Bisnis.com, JAKARTA - Perusahaan minyak asal Amerika Serikat (AS) Chevron Corp menyatakan menjual seluruh aset di Myanmar kepada perusahaan asal Kanada, MTI.
Dengan kesepakatan ini, Chevron resmi meninggalkan negara Asean tersebut.
Kesepakatan tersebut terjadi satu tahun setelah Chevron dan perusahaan minyak lainnya memutuskan untuk meninggalkan Myanmar menyusul kudeta militer pada tahun 2021. Chevron mengutuk pelanggaran hak asasi manusia di negara tersebut.
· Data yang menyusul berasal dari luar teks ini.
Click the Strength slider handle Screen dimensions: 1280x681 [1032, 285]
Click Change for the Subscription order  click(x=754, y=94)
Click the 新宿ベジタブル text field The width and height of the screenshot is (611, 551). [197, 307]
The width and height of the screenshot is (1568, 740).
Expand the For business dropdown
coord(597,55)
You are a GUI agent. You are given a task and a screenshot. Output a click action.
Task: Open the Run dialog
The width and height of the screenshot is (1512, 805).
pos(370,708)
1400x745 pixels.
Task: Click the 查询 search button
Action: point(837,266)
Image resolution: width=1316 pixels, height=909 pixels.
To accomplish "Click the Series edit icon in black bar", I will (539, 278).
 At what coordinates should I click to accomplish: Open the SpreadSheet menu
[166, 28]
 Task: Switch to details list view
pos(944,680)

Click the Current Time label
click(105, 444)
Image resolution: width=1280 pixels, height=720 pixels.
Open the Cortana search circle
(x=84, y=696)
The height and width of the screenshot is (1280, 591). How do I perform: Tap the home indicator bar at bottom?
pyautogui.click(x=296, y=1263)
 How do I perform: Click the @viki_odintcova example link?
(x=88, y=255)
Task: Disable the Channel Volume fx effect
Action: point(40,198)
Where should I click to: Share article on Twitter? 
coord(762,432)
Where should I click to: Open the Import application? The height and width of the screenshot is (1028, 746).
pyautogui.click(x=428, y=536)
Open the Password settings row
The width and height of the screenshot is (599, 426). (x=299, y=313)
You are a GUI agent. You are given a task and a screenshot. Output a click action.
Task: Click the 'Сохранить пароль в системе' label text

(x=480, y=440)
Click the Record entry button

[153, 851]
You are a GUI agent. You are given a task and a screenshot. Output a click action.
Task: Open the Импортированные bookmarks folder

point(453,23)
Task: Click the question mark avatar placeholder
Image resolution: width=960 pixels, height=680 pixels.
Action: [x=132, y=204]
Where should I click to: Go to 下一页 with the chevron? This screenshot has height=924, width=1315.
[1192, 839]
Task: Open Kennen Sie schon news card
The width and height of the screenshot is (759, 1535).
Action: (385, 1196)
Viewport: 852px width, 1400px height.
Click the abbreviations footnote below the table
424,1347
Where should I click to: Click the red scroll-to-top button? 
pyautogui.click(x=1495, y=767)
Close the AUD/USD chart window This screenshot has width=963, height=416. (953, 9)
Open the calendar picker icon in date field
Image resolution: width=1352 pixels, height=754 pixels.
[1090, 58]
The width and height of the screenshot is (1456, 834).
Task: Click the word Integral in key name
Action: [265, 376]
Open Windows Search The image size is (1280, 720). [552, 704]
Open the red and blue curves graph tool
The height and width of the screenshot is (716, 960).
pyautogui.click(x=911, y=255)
Dilansir dari Reuters pada Senin (13/2/2023), Kementerian Komunikasi Myanmar belum memberikan komentar mengenai hengkangnya Chevron.
Pada Jumat (10/2), Chevron mengatakan telah setuju untuk melepas 41,1 persen saham di Proyek Yadana kepada anak usaha MTI dengan nilai yang tidak disebutkan. Yadana diketahui memproduksi gas alam untuk keperluan domestik dan ekspor ke Thailand.
Sebelumnya, produsen minyak Prancis TotalEnergies menjual asetnya dan meninggalkan negara itu pada Juli 2022.
Baca Juga
Hengkangnya Chevron mengikuti strategi bisnis selama setahun terakhir untuk mengurangi hasil penjualan yang menguntungkan pemerintah militer Myanmar. Perusahaan minyak yang dikendalikan oleh pemerintah Myanmar, MOGE, merupakan bagian dari perusahaan patungan tersebut.
Sebelum menjual sahamnya di Yadana, Chevron untuk sementara meningkatkan partisipasi sahamnya di proyek tersebut dari 28 persen menjadi 41 persen dengan mengakuisisi saham dari TotalEnergies.
Strategi ini bertujuan untuk meningkatkan kendali atas perusahaan patungan tersebut dan mengurangi keuntungan yang dapat diperoleh MOGE dari transaksi atau dari aset tersebut di masa mendatang.
Pemerintah militer mengambil alih kekuasaan di Myanmar pada tahun 2021 setelah menuduh adanya kecurangan dalam pemilihan umum yang dimenangkan oleh partai peraih Nobel Aung San Suu Kyi.